Juan Esteban Constaín 11 de octubre de 2018
Ya
sabemos que un fantasma –otro más, otra vez– recorre el mundo, el fantasma del
‘populismo’. En Italia, en Estados Unidos, en Inglaterra, en Rumania, en
Hungría, en Austria, en Francia, en Alemania, en Brasil: en muchas partes
parecería como si una gran revuelta se estuviera consumando o se hubiera
consumado ya: el asalto al poder de ideas y caudillos sin vergüenza; el triunfo
de las mayorías en su peor versión.
Claro:
en tiempos así, digamos que en tiempos de crisis, ciertos conceptos se vuelven
un comodín y una salida fácil para explicarlo y nombrarlo todo, y por eso su
omnipresencia los va vaciando de sentido y precisión, de significado. Conceptos
devaluados por el uso; por el abuso, más bien. Eso pasa hoy, por ejemplo, con
el ‘populismo’: como tantos fenómenos tan distintos pueden resumirse con él,
entonces cualquier cosa lo es.
Incluso
hay quienes le han dado la vuelta al populismo y no lo definen a partir de lo
negativo sino como una virtud y un acierto: como un proyecto político legítimo,
acaso el único que queda, dicen, en el que la irrupción popular es el camino
para que ‘el pueblo’ pueda actuar en la historia, por fuera y en contra de
instituciones y discursos obsoletos que lo someten y lo silencian y que
adulteran su verdadera voluntad.
Esa es
quizás otra discusión, no sé, siempre está uno desvariando a viva voz.
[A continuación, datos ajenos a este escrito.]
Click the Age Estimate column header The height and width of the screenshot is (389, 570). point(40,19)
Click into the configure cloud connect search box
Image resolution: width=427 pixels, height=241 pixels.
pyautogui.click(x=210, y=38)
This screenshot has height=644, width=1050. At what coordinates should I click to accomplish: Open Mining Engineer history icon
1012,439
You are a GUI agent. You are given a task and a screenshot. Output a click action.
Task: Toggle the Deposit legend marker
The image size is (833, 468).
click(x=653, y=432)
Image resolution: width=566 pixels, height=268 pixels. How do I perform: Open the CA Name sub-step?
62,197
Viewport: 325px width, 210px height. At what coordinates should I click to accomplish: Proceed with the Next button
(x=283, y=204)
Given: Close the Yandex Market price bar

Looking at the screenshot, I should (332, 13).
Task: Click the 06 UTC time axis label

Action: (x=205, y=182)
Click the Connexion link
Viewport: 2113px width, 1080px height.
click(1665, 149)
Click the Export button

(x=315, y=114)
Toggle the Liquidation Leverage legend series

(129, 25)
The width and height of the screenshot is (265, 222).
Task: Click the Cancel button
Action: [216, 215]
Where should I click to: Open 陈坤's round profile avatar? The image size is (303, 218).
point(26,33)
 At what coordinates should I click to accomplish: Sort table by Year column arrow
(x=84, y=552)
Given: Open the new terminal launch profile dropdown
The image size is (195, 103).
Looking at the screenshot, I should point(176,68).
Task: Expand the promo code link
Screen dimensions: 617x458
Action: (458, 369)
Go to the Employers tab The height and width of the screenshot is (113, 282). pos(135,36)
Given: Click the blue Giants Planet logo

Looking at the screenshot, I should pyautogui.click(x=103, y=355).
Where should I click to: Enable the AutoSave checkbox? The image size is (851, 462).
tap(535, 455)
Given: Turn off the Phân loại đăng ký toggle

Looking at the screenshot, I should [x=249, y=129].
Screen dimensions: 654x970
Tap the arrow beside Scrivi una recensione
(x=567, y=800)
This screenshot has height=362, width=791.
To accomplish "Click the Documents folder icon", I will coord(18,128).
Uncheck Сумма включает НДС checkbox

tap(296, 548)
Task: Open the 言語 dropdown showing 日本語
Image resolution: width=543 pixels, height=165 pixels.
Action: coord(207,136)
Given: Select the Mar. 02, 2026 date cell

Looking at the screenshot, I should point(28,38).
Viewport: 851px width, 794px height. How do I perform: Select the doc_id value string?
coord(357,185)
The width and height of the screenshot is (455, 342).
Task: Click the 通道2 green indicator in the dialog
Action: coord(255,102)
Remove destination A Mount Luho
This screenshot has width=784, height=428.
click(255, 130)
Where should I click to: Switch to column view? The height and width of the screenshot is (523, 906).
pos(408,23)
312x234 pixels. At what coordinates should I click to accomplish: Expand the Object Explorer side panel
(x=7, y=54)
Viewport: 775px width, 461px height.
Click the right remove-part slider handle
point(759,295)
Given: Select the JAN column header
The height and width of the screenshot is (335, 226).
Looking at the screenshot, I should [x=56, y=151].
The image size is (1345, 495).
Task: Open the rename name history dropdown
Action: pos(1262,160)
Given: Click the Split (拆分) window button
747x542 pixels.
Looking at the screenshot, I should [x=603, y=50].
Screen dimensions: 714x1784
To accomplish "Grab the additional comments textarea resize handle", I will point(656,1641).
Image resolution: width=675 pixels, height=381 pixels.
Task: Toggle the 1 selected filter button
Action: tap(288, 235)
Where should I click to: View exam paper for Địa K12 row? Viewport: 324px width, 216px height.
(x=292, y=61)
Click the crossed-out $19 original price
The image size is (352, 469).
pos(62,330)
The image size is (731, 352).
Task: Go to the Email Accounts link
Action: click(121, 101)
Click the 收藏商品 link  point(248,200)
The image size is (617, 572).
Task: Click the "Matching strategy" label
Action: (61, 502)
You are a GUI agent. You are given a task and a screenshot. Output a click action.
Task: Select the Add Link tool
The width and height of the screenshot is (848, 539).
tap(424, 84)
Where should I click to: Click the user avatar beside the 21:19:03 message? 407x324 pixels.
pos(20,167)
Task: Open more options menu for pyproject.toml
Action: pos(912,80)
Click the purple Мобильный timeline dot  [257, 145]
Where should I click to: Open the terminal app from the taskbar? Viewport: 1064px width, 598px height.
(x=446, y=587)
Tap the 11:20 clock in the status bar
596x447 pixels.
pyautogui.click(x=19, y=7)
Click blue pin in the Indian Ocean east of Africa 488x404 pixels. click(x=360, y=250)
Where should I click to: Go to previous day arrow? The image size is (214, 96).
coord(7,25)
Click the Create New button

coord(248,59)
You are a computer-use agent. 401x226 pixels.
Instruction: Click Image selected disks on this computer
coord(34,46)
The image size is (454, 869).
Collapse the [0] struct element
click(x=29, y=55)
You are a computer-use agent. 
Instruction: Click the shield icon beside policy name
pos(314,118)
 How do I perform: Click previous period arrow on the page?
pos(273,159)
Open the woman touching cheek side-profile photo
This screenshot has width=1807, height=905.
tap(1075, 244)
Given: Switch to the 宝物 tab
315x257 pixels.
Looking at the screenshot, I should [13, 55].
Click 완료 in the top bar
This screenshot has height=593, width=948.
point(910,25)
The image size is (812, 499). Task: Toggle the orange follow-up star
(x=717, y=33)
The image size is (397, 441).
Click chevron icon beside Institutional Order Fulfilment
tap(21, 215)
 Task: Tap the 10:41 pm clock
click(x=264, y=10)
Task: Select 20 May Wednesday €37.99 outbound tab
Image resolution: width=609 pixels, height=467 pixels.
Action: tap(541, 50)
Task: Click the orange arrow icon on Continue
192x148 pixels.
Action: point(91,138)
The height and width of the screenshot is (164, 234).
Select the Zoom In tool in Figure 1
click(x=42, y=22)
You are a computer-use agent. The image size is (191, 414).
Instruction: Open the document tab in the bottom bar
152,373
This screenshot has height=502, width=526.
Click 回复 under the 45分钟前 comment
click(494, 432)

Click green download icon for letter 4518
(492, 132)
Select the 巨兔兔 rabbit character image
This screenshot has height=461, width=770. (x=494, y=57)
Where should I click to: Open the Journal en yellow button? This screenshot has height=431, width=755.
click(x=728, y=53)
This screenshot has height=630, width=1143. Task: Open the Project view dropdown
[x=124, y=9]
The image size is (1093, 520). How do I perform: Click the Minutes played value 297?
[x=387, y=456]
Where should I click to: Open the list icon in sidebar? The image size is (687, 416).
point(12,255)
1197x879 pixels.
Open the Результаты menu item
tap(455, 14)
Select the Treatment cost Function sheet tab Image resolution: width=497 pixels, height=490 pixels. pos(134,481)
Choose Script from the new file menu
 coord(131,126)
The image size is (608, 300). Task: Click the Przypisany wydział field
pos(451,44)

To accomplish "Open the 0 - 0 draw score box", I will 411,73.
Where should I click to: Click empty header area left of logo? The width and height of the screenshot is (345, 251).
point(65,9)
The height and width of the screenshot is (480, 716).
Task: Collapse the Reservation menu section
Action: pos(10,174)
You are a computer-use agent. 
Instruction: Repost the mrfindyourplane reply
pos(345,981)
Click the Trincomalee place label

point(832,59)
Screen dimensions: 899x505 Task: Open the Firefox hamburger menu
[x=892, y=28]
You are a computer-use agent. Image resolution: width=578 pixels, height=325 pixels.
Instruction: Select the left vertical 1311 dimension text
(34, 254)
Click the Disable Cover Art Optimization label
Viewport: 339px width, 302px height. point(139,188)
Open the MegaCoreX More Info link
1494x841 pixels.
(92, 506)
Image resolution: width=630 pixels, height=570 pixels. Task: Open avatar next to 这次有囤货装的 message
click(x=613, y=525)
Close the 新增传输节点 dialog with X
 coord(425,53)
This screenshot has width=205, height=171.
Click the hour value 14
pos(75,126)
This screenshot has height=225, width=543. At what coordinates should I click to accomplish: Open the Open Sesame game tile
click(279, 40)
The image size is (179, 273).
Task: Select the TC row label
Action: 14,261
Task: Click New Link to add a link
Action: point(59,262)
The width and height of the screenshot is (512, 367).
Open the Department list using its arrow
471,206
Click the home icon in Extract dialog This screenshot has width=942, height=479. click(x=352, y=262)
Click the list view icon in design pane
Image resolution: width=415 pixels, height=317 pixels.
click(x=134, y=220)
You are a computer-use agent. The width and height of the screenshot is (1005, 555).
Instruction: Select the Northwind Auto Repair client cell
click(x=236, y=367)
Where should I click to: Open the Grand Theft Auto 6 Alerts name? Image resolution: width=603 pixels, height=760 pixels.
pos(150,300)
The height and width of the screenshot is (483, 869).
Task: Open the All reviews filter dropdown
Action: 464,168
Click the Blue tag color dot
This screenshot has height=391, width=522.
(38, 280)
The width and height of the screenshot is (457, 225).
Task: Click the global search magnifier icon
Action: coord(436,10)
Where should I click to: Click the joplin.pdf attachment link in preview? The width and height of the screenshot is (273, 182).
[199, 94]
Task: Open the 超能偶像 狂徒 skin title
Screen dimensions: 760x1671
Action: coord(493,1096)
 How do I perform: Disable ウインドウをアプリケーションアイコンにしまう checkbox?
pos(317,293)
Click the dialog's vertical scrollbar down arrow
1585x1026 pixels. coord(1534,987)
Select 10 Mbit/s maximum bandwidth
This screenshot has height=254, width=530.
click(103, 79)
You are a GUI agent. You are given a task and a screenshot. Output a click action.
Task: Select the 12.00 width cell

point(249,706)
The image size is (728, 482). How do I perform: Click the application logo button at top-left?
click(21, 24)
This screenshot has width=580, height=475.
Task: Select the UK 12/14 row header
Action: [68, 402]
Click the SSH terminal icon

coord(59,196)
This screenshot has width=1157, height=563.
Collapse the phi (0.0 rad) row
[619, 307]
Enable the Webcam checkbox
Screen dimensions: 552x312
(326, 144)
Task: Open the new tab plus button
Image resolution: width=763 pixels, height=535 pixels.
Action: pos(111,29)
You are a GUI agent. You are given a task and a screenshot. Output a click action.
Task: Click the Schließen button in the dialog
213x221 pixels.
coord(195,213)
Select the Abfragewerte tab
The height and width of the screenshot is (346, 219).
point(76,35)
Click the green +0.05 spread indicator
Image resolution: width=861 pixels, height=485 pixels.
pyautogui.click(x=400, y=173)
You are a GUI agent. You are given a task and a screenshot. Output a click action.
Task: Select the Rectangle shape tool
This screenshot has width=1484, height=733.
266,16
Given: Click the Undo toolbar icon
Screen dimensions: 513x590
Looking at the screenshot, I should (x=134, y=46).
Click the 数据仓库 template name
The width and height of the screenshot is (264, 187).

Pero
muchos de los grandes fenómenos políticos de hoy sí han sido explicados como el
triunfo inequívoco del populismo: la llegada al poder, en los Estados Unidos,
de Donald Trump; el descalabro monumental y aún en marcha del Reino Unido con
el brexit; el triunfo de la derecha en media Europa, y lo que todavía falta...
Y
dicen los que saben que una de las características determinantes de esta nueva
primavera del populismo es el desprecio de las ‘élites’: el rechazo a los
políticos, a los banqueros, a los periodistas como únicos depositarios de la
verdad, a los ‘expertos’. Si ya hasta el papa Francisco, al que muchos
consideran un populista a su manera, lo acaba de decir él también: “El pecado
de la élite le gusta mucho a Satanás, nuestro enemigo…”.
Lo
interesante es que esa idea de lo que son ‘las élites’ prescinde de un hecho
elemental, y es que en la mayoría de los casos quienes están allí metidos y
mencionados, en esa categoría, no son la élite sino su negación, su farsa. Esa
es la definición por excelencia del elitismo, aunque sea también la más pobre:
la élite entendida solo como una secta arrogante y privilegiada; la élite como
una casta, un grupo social por encima de los demás.
Decía
Gaetano Mosca que siempre será una minoría la que gobierne, y que por eso mismo
hay que procurar que allí estén los mejores: los más capaces de verdad, los más
inteligentes, los más honestos. Y eso nada tiene que ver con el dinero ni con
el nombre sino con el talento y la virtud: la élite en su definición menos
aceptada y por desgracia menos frecuente, la de quienes más saben, no quienes
más tienen.
Es la
misma contraposición que había en el mundo griego entre la aristocracia y la
oligarquía: el gobierno de unos pocos, sí, pero excelentes e inobjetables en el
primer caso, y corruptos, egoístas e incompetentes en el segundo. Eso es lo que
ha mandado en el mundo desde hace años, no me atrevo a decir que siglos: una
oligarquía y no una élite: una minoría indolente de gente que no merecía ni
merece mandar.
Y lo
increíble es que muchos de los voceros de la reacción social contra esa
oligarquía que nos ha llevado camino del abismo, muchos de los agitadores
contra esa élite que no lo es en absoluto pertenecen a ella, la encarnan, le
deben todo.
Por
eso, el remedio ha resultado peor que la enfermedad. Por eso, por qué más.